上官看著面色紅潤的聖耀,慢慢地說:「你的身體比其他吸血鬼堅韌數十倍,好像自己有生命似的,這樣的傷就算是我也早死了。」
聖耀將血漿一飲而盡,看著雙腕被折、全身濃疤創孔的上官,上官面容憔悴,額上的青疤黯淡無光。
這就是他臥底的目的?
這就是他深入黑暗世界,亟欲剷除的邪惡大魔王?
聖耀看了看牆上的電子時鐘,已經是晚上19:26了。想不到自己竟睡了這麼久。
「上官老大,應該換你睡了。」聖耀說,將全是血污、黏住身體的破衣服撕開,揉成一團。
「我睡過了。」上官像是自嘲似的:「反正我兩隻腕骨都斷了,拿什麼都不穩,腳也瘸了,連逃走的本事都沒有,與其神經兮兮盯著門看,不如好好睡一覺。」
「是嗎?」聖耀站了起來,揮揮手、拉拉筋、踢踢小腿,聖耀幾乎感覺不到自己的身上有任何異樣。
面對孱弱的上官,不必等他睡著,聖耀現在就可以將上官的首級割下。
但,聖耀一點心思也沒,他滿腦子都掛念著捨身為他擋住無數致命寒光的朋友,阿海。
聖耀的臉上還留著阿海那時身上飛濺出來的血滴。
「阿海知道該逃到這裡嗎?」聖耀問。
「不知道,也許等幾天吧。」上官說:「這是最好的情況。」
上官看著掛著微笑的怪力王,困頓地說:「如果阿海沒有被殺、沒有被俘虜、沒有被炸藥炸死的話。」
聖耀依稀記得城市中那記震天價響的巨爆,打開電視,每一台的新聞記者都在播報今天凌晨兩起慘絕人寰的恐怖份子襲台事件,美國總統也加以譴責蓋達組織對其友邦的無差別攻擊,造成三百七十五名民眾死亡,無人生還。
而現場目擊者表示,疑似警方的人員曾經派遣霹靂小組,在爆炸前對大樓執行某種行動,政府表示曾接到此大樓有恐怖份子放置炸彈的警告,於是派遣拆彈小組進行搜索,不料遺憾還是發生。

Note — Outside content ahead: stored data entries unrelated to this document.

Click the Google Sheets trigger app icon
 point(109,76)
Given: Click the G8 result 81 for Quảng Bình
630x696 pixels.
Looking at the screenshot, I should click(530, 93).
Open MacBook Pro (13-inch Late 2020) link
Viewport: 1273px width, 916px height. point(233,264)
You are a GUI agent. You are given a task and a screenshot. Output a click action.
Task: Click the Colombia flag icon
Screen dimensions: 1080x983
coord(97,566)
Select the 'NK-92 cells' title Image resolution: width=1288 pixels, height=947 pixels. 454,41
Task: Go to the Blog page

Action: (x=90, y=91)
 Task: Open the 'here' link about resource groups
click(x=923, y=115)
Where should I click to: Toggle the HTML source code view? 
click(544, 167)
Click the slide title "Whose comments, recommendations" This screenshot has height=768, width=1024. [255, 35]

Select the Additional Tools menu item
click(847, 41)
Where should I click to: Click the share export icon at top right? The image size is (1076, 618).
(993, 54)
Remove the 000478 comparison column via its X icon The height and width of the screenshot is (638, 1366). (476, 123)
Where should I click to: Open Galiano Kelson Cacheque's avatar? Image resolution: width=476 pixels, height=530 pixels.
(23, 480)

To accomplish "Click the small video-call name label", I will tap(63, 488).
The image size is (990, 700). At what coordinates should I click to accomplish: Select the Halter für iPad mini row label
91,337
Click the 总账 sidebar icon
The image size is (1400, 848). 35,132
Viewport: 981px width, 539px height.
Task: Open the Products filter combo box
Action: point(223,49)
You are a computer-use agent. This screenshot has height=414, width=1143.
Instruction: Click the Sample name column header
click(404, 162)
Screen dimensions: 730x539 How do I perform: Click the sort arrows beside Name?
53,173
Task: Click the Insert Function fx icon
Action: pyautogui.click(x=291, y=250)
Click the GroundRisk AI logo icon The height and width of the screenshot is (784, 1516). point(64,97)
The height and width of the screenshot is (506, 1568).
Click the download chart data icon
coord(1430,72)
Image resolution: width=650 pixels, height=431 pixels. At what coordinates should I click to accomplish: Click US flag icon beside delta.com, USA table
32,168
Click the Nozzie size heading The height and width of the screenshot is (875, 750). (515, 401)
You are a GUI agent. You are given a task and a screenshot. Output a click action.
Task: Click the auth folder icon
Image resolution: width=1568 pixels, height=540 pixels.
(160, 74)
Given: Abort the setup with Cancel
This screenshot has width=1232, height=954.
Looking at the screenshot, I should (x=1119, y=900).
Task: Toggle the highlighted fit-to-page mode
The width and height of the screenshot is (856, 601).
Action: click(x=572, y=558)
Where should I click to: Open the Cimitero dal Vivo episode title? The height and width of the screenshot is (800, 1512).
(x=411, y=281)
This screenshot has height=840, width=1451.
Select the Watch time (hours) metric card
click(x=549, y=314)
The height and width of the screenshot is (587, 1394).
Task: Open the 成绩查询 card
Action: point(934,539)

政府表示一定會與聯合國共同進行調查。
上官看著新聞畫面,淡淡地說:「人類。」
聖耀看著無情的畫面,說:「這是政府毀屍滅跡的方式嗎?」
上官回答:「這也沒辦法,逼急了雙方,對兩個世界都有害處。」
如果吸血鬼的存在被一般老百姓知道了,政府就會被逼著對吸血鬼世界宣戰,但人類其實一直都沒有把握面對如此親近卻又駭人的對手,尤其是,這個對手的最恐怖之處,就是他們可以恣意張開大嘴,將人類的盟友變成他們的陣線。只要他們被逼急了。
在人類擁有十足把握之前、在人類擁有毀滅性的「那種東西」之前,吸血鬼,這種敵人必須用各種方式隱藏住。
聖耀看著電視中倒塌的大樓,警察與消防隊員在瓦堆中進進出出,心中惆悵說:「其實,這一切都是因我而起,雖然我從來就不知道是怎麼一回事。」
「喔?」上官有氣無力地應著,現在的他只能冀求他的傷能趕快好起來。
「我的身上,一直都有種窮凶極惡的東西寄生著。」聖耀看著電視,自己都感到毛骨索然。這種事就算發生一萬次,也無法習慣。
上官打起精神,認真地看著聖耀。因為他比誰都清楚下定決心的眼神。
「算命先生叫那東西<凶命>。」聖耀的眼睛直盯著螢幕,他不敢看著上官,深怕遭到鄙視、責備、同情。他更畏懼上官眼中可能出現的畏懼。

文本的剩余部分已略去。